De aanwezigheid van meer broeikasgassen leidt tot meer opwarming en tot veranderingen in alle delen van het klimaatsysteem. Om de klimaatverandering te beperken, is dan ook een forse vermindering nodig van de mondiale uitstoot van broeikasgassen. De aard en de mate van de klimaatverandering vertonen regionale verschillen.
De KNMI-klimaatscenario’s zijn gemaakt op basis van het IPCC-rapport. Met regionale modellen van het KNMI is verder ingezoomd op Nederland. Daarnaast zijn ook klimatologische gegevens gebruikt. Wat betreft de toekomstige klimaatverandering in Nederland komt daaruit naar voren dat Nederland in de huidige eeuw te maken krijgt met gemiddeld hogere temperaturen, veranderende neerslagpatronen en een stijgende zeespiegel. De kans op hittegolven in de zomer neemt toe en neerslagextremen zullen vaker voorkomen.
Over Rob van Dorland
Rob van Dorland van het KNMI is sinds 1 januari 2015 uitvoerend focal point van het IPCC. Hij coördineert in die hoedanigheid de Nederlandse bijdrage aan IPCC. In de betreffende coördinatiegroep zijn wetenschap en beleidskennis beide vertegenwoordigd. Van Dorland zorgt voor de review van IPCC-rapporten in Nederland door het houden van twee reviewronden. De ene ronde heeft betrekking op review door experts en de andere ronde houdt een governmental review in. Wat die tweede ronde betreft is het de bedoeling dat relevante personen binnen de ministeries commentaar verzorgen. Van Dorland legt het contact met de verschillende beleidsmakers.
De KNMI’er bezocht eind februari 2015 een bijeenkomst van het IPCC in Nairobi waar gesproken werd over waar de organisatie zich in de komende vijf tot zeven jaar mee bezig gaat houden. In die periode wordt aan het zesde assessmentrapport van het IPCC gewerkt. In Nairobi is besloten dat dit rapport weer uit vier delen zal bestaan: de bijdragen van de drie werkgroepen en het syntheserapport. De bedoeling is dan opnieuw om een brug te slaan tussen wetenschap en beleid. Volgens veel delegaties kan dat optimaal realiseerd worden als het syntheserapport een leidende rol krijgt.
Niet alleen kijkt Van Dorland naar de Nederlandse bijdrage aan het IPCC maar hij houdt zich ook bezig met de zogenaamde nationale adaptatiestrategie. Deze moet in 2017 bij de Europese Unie ingeleverd worden. Centraal staat de vraag hoe Nederland zich moet voorbereiden op de komende klimaatveranderingen. Uit een rapport van de Rekenkamer uit 2012 is gebleken dat Nederland voor wat veranderingen op het gebied van waterveiligheid en zoetwaterproblematiek goed is voorbereid, maar dat er voor andere sectoren nog weinig gebeurd is.

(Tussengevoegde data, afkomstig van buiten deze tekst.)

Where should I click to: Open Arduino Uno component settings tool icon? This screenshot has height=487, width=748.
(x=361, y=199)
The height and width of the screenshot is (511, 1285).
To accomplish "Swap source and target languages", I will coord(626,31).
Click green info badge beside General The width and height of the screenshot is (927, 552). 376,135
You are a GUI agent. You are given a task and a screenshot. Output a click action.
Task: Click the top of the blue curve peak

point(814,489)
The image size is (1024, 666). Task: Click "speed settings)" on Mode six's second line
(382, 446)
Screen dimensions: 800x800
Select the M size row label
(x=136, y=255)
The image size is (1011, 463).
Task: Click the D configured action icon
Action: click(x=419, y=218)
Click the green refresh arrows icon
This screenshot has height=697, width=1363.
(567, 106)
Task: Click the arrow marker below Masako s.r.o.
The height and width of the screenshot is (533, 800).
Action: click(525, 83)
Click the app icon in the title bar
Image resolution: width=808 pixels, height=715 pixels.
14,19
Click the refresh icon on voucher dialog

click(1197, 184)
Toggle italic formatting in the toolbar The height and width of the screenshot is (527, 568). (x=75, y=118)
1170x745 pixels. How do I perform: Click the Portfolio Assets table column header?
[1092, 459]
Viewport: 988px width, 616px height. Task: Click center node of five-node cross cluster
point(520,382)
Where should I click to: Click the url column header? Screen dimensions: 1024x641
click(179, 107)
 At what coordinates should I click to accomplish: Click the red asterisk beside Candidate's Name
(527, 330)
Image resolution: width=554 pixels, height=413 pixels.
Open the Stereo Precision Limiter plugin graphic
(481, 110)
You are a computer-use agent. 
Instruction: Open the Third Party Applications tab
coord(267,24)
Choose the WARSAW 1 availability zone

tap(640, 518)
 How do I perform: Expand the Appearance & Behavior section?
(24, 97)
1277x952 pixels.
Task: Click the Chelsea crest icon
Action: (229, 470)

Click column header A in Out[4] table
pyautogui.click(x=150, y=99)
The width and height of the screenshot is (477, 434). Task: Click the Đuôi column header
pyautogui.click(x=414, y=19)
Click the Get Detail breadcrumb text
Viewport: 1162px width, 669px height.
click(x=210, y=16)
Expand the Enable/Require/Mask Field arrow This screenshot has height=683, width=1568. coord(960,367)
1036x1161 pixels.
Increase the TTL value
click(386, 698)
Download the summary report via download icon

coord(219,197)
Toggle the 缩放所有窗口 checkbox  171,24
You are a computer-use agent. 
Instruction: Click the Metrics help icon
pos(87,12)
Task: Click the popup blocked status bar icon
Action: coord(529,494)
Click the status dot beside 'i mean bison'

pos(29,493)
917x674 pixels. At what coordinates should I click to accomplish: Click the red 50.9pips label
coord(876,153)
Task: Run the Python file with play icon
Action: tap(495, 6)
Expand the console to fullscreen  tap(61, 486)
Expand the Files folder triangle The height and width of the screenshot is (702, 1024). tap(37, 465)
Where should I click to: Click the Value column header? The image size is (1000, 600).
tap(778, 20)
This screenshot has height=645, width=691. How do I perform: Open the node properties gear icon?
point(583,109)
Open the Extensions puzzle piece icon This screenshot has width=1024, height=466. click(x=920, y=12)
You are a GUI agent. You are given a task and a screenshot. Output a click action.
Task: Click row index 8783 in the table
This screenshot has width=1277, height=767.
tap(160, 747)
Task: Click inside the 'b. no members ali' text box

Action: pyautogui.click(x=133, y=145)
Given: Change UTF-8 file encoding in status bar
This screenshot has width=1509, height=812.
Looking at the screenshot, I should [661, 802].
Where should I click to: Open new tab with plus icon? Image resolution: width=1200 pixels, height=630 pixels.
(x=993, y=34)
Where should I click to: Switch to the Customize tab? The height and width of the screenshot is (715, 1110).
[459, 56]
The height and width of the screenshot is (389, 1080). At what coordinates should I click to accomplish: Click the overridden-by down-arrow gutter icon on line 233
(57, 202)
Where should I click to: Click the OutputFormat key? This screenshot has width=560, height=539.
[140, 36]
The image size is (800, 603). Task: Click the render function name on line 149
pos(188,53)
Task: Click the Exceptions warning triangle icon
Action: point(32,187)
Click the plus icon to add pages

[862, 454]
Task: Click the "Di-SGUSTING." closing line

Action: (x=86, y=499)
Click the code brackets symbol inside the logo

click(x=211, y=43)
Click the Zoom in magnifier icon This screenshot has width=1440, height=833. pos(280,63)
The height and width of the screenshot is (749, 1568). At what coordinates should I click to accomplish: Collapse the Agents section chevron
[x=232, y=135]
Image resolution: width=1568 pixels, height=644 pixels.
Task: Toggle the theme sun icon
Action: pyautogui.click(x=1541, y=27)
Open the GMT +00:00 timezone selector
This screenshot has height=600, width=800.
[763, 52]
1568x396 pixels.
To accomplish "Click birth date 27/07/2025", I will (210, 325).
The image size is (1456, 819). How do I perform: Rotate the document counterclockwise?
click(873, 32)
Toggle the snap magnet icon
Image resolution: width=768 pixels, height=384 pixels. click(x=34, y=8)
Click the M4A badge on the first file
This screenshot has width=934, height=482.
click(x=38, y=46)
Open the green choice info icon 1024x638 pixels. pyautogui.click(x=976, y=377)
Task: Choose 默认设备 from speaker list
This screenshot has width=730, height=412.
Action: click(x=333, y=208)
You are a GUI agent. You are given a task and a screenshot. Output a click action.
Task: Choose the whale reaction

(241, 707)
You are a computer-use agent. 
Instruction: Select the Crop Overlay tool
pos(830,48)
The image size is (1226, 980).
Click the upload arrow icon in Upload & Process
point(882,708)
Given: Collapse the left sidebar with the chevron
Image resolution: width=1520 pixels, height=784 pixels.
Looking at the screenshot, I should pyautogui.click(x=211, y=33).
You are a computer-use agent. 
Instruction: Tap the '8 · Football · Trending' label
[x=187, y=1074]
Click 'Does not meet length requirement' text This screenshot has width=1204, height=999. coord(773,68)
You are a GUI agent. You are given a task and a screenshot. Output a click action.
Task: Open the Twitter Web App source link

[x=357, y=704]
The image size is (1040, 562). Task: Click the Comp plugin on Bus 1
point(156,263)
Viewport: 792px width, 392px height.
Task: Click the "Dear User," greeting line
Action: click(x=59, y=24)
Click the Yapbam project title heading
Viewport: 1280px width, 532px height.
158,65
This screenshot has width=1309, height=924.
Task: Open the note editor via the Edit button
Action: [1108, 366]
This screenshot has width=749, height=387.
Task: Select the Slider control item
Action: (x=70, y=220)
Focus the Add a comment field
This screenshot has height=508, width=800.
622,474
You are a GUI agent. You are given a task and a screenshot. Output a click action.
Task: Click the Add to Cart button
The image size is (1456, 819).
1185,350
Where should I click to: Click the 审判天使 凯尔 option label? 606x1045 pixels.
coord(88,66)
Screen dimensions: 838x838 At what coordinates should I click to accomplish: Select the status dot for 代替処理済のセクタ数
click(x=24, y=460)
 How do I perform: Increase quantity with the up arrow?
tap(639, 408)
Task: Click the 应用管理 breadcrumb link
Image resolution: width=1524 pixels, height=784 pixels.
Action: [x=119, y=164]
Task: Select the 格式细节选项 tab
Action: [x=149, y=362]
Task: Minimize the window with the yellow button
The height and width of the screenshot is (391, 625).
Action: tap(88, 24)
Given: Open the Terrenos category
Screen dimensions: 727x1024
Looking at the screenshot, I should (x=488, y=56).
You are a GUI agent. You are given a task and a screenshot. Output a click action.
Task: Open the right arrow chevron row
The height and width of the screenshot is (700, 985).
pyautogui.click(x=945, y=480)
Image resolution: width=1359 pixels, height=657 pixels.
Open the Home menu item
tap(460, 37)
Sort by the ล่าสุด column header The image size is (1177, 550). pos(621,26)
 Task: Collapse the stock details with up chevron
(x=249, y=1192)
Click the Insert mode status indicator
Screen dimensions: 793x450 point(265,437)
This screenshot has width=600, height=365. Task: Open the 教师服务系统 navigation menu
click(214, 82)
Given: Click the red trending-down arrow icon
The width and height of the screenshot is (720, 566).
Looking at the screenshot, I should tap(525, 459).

In 2014 zijn er in het kader van de nationale adaptatiestrategie in zeven sectoren experts-meetings gehouden. Specialisten van diverse instituten hebben hierin advies gegeven per sector. Het gaat om energie, ICT, transport, gezondheid, natuur, visserij en landbouw. Naast de expert-meetings zijn ook stakeholdersbijeenkomsten georganiseerd. Daarnaast zijn bijeenkomsten met diverse ministeries georganiseerd om te polsen of beleidsmakers zich konden vinden in de prioriteitenlijsten van verkende kwetsbaarheden, risico’s en kansen. Op 24 maart 2015 worden de bevindingen gepresenteerd en het rapport aangeboden aan de verantwoordelijke staatssecretaris Wilma Mansveld.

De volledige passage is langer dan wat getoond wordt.